DIRECTIVE: Reproduce everything from "This screenshot has width=1288, height=947." down to "Action: pyautogui.click(x=578, y=161)", changing "lightning icon" to "bolt icon" and keeping the rest unchanged.

------ DATASET CONTENT ------

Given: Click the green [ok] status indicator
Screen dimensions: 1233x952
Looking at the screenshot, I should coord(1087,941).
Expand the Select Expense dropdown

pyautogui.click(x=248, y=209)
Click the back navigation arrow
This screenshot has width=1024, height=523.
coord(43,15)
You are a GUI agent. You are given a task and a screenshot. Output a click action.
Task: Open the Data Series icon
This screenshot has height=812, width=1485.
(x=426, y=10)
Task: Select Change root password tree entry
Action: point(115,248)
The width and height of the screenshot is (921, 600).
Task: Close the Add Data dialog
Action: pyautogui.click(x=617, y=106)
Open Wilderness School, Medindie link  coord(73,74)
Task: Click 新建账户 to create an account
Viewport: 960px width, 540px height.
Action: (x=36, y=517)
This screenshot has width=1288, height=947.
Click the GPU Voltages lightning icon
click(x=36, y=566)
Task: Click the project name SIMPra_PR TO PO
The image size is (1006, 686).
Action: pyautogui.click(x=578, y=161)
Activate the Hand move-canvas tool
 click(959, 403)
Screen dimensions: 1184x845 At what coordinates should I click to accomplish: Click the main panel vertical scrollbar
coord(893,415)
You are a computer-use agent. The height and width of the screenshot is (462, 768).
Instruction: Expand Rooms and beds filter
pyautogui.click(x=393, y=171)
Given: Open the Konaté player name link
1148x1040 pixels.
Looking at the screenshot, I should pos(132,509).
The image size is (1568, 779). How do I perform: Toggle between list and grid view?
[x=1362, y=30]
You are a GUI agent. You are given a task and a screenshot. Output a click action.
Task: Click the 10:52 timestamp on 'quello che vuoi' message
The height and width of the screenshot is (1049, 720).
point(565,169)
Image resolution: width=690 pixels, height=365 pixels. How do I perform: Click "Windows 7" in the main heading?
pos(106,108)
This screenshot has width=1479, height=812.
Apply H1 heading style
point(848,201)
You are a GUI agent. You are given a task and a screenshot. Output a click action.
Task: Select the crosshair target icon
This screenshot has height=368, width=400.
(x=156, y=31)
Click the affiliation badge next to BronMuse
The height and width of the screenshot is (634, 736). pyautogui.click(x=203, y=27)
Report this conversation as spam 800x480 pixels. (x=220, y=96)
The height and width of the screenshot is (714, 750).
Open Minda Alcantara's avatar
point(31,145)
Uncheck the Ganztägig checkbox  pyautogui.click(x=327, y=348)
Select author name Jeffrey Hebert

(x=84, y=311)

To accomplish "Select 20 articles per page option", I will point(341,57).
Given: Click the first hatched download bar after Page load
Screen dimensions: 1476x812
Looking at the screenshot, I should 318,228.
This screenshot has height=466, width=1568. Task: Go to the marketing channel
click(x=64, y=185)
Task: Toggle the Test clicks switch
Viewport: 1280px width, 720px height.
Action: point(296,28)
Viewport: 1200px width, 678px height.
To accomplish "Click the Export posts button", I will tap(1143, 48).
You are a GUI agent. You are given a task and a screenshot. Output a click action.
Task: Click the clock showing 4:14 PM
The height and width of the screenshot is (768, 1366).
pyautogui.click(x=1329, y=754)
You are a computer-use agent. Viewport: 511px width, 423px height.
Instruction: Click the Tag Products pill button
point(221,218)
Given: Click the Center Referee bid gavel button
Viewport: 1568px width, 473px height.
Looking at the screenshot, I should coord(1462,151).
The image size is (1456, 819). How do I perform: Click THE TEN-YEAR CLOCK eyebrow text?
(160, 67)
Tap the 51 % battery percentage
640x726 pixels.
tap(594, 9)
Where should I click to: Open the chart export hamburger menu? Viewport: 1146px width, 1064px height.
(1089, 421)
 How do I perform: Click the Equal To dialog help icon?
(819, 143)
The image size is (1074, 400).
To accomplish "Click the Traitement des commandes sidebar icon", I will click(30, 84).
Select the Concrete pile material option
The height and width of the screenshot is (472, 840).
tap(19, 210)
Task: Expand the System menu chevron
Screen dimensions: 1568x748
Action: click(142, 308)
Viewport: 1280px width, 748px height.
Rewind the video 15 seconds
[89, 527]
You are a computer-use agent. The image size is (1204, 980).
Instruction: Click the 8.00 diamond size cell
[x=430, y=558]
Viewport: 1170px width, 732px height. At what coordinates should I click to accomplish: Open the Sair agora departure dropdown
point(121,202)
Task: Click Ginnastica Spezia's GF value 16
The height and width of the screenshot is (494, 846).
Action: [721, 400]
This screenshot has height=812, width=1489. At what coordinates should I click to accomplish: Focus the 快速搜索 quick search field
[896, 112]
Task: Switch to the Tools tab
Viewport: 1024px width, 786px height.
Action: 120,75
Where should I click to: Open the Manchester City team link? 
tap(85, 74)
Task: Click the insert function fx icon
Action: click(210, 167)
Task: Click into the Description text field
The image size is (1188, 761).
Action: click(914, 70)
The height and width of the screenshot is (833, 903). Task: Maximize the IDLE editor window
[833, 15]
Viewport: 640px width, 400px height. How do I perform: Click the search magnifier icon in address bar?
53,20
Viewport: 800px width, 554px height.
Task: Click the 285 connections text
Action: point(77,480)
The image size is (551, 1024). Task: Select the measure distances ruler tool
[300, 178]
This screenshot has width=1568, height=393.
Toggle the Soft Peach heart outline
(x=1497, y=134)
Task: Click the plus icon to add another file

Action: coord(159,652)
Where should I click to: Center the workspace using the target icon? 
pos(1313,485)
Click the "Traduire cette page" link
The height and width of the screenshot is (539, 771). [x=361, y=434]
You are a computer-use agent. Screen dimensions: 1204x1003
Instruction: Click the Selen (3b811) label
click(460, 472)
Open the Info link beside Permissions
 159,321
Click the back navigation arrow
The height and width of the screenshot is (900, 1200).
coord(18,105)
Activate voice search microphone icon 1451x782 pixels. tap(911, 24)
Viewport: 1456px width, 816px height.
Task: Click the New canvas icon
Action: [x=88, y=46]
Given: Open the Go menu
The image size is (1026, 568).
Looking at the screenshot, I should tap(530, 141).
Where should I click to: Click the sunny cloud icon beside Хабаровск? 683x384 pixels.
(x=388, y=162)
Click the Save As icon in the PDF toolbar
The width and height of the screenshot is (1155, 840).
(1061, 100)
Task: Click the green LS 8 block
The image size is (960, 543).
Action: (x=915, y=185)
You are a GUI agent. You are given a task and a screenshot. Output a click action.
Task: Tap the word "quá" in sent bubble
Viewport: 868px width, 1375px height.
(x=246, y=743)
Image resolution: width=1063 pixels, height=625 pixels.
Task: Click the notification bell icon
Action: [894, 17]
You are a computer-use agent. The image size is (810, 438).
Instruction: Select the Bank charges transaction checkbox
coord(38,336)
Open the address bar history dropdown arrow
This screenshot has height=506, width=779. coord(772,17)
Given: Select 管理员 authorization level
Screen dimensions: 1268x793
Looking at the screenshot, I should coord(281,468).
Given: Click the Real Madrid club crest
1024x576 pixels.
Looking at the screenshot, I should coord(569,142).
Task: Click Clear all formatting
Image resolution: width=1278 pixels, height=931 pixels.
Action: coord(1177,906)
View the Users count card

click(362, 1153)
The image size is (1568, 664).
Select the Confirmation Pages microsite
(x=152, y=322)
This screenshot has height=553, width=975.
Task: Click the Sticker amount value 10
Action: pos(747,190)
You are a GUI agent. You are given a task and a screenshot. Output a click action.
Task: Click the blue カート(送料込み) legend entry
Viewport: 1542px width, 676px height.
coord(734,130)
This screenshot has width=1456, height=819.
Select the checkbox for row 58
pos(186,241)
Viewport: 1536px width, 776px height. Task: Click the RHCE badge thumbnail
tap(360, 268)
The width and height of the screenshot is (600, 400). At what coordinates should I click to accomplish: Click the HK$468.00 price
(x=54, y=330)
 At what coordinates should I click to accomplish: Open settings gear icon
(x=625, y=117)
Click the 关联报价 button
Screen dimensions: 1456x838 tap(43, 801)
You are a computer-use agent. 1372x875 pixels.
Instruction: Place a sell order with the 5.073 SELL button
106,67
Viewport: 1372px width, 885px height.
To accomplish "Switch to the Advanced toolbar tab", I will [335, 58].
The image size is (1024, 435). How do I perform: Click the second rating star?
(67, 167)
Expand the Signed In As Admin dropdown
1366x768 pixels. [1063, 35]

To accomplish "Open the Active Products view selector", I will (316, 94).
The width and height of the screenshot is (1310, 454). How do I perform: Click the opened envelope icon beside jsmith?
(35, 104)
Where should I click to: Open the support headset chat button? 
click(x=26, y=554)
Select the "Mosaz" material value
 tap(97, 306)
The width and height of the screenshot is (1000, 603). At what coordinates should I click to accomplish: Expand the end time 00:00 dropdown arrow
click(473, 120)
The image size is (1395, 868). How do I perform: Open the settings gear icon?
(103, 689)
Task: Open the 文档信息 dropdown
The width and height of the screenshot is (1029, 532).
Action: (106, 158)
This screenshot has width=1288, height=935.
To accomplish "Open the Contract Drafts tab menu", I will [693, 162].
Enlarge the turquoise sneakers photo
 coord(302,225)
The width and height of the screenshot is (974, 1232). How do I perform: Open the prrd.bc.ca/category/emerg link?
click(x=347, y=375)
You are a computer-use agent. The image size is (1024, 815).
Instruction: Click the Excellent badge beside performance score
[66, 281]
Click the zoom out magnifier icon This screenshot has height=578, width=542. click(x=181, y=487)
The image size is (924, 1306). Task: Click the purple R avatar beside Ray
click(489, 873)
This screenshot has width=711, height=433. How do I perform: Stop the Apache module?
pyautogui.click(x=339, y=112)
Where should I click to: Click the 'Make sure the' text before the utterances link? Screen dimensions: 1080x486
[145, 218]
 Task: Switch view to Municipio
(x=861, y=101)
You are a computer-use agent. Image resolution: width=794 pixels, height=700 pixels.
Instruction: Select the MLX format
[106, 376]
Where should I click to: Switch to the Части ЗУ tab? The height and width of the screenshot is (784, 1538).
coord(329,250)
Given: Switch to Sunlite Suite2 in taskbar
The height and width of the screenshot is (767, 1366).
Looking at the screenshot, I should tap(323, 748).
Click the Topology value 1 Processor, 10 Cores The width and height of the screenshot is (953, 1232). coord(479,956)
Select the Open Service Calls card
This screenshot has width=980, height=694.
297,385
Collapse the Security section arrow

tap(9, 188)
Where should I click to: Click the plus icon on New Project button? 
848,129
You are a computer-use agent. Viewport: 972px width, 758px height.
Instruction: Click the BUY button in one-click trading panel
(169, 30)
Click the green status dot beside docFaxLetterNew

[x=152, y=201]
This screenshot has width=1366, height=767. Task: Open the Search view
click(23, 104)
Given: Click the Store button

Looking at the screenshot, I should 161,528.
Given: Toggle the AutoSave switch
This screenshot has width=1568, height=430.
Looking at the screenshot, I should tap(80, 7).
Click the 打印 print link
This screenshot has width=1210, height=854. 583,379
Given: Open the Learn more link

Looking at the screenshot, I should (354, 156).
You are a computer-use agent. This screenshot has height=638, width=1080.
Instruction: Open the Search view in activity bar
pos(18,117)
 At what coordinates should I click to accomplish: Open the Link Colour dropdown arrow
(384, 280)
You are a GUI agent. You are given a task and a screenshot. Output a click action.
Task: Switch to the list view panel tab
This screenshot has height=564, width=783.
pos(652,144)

------

RESULT:
This screenshot has width=1288, height=947.
Click the GPU Voltages bolt icon
click(x=36, y=566)
Task: Click the project name SIMPra_PR TO PO
The image size is (1006, 686).
Action: pyautogui.click(x=578, y=161)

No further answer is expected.